- Data records -
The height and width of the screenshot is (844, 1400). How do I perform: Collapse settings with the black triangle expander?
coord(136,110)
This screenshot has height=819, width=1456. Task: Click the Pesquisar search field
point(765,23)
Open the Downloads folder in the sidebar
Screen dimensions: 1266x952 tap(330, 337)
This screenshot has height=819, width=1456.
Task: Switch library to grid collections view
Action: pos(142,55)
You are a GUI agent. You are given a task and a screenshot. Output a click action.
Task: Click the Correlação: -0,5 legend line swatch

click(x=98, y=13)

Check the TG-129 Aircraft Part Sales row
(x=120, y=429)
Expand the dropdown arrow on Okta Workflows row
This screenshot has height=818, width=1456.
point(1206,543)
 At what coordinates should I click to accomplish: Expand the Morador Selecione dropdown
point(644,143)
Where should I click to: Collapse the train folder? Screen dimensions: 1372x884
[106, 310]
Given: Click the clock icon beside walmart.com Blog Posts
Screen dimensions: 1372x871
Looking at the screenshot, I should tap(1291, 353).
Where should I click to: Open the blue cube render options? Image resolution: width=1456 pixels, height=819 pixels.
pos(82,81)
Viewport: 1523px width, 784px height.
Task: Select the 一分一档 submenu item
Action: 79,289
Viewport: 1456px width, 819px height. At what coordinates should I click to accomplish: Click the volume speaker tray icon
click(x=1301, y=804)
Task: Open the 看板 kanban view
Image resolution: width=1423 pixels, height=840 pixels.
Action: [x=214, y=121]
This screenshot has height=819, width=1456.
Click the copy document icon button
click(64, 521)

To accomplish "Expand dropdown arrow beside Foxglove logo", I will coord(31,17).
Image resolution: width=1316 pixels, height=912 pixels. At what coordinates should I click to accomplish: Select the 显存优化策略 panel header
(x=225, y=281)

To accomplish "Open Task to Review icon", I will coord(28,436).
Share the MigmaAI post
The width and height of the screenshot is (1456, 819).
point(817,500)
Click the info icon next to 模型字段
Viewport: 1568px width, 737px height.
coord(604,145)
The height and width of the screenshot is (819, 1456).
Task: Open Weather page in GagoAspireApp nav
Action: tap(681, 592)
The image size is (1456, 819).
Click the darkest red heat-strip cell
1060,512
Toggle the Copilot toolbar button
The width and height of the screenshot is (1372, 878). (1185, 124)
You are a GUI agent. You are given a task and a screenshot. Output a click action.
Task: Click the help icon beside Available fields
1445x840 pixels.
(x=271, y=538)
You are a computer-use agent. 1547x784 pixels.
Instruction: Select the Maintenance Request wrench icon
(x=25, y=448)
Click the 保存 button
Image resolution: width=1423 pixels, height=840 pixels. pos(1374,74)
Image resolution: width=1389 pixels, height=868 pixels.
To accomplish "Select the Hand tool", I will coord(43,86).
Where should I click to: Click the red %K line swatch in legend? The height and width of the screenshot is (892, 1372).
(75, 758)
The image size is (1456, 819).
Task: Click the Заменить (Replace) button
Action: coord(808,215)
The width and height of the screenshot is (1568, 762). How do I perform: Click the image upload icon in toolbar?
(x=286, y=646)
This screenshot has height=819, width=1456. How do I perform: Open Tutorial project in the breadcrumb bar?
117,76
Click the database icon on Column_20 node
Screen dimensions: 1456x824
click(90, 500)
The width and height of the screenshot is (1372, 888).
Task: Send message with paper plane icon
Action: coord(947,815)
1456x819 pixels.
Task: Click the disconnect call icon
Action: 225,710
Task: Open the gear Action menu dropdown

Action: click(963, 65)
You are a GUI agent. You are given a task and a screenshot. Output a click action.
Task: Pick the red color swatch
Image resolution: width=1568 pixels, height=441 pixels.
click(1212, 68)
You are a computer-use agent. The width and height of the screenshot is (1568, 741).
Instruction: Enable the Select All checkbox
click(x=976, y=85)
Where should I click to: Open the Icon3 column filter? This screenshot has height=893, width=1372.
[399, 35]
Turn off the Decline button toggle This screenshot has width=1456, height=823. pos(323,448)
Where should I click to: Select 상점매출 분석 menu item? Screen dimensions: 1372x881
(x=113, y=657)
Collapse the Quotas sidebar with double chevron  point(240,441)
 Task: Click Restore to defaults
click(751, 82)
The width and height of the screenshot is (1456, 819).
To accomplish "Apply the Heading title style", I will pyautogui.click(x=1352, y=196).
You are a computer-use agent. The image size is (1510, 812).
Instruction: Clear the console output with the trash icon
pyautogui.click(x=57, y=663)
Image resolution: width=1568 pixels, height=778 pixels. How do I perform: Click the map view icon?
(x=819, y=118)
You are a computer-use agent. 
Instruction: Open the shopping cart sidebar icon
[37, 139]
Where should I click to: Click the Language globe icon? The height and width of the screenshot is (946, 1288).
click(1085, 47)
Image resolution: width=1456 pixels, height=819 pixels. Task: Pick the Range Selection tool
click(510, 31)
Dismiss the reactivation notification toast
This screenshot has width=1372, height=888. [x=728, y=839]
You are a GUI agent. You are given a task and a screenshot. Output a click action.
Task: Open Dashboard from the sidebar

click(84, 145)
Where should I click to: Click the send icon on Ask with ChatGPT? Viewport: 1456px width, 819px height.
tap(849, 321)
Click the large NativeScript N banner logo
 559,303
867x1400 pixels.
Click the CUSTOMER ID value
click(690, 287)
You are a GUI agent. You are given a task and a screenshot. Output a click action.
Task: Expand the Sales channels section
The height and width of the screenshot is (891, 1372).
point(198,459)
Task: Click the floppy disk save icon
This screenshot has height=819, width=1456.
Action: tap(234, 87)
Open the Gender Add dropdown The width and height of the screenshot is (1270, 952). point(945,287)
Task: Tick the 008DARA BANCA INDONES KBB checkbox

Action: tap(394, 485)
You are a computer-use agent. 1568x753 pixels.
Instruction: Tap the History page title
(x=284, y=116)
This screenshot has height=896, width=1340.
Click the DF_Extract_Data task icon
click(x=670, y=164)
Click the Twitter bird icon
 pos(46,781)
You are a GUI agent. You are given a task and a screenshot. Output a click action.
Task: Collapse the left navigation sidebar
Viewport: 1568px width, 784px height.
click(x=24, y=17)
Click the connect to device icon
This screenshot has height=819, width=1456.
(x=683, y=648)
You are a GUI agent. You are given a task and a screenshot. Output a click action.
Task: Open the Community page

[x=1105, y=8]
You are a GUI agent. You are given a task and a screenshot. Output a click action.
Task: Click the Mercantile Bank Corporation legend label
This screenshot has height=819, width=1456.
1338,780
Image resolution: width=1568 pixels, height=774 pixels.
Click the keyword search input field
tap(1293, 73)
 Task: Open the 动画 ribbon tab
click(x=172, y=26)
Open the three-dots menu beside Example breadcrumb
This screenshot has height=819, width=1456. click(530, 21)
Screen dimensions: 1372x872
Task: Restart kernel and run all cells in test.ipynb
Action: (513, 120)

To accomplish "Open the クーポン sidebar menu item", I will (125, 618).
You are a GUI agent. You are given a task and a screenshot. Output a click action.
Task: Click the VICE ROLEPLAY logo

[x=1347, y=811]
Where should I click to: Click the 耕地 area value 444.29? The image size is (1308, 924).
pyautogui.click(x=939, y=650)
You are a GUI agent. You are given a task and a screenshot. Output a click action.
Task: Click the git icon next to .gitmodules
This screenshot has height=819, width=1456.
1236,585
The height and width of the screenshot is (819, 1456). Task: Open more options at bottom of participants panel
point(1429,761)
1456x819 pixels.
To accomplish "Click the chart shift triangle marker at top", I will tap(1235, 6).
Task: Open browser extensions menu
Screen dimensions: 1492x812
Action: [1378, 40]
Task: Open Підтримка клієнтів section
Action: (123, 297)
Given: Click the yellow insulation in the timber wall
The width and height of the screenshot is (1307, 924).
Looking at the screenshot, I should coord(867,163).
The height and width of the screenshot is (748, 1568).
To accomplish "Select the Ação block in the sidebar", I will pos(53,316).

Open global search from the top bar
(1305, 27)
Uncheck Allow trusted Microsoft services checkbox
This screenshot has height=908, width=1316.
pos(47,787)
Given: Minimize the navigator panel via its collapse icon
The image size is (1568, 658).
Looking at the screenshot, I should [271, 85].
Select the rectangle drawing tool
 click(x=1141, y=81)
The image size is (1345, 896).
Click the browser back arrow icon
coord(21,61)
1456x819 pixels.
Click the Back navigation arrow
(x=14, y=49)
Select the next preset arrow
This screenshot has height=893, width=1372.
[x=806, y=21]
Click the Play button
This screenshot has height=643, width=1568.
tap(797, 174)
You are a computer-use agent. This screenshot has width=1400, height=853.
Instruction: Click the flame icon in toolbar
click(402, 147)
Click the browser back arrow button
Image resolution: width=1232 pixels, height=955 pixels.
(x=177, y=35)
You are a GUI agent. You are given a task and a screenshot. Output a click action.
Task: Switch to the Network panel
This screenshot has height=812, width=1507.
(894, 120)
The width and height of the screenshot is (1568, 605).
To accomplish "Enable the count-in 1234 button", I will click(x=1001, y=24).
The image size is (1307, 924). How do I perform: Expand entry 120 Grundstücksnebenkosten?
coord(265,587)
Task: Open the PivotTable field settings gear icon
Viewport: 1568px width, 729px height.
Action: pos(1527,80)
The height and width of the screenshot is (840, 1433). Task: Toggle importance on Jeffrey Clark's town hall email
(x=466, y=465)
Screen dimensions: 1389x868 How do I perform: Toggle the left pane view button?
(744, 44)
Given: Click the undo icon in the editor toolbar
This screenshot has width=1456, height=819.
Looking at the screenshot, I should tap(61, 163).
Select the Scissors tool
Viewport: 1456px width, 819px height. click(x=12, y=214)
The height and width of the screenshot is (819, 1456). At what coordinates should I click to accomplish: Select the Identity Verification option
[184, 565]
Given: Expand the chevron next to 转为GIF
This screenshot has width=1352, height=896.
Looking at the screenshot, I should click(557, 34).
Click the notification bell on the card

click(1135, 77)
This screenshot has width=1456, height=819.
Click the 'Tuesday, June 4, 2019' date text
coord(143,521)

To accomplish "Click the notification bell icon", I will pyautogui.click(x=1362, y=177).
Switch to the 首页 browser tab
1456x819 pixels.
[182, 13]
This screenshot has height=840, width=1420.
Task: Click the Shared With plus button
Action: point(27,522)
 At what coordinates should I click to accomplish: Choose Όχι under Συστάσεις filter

- WORK REQUIRED -
Wherever the string "next" appears in the entries above, list that line.

- EXERCISE OUTPUT -
Click the info icon next to 模型字段
Task: Click the git icon next to .gitmodules
Select the next preset arrow
Given: Expand the chevron next to 转为GIF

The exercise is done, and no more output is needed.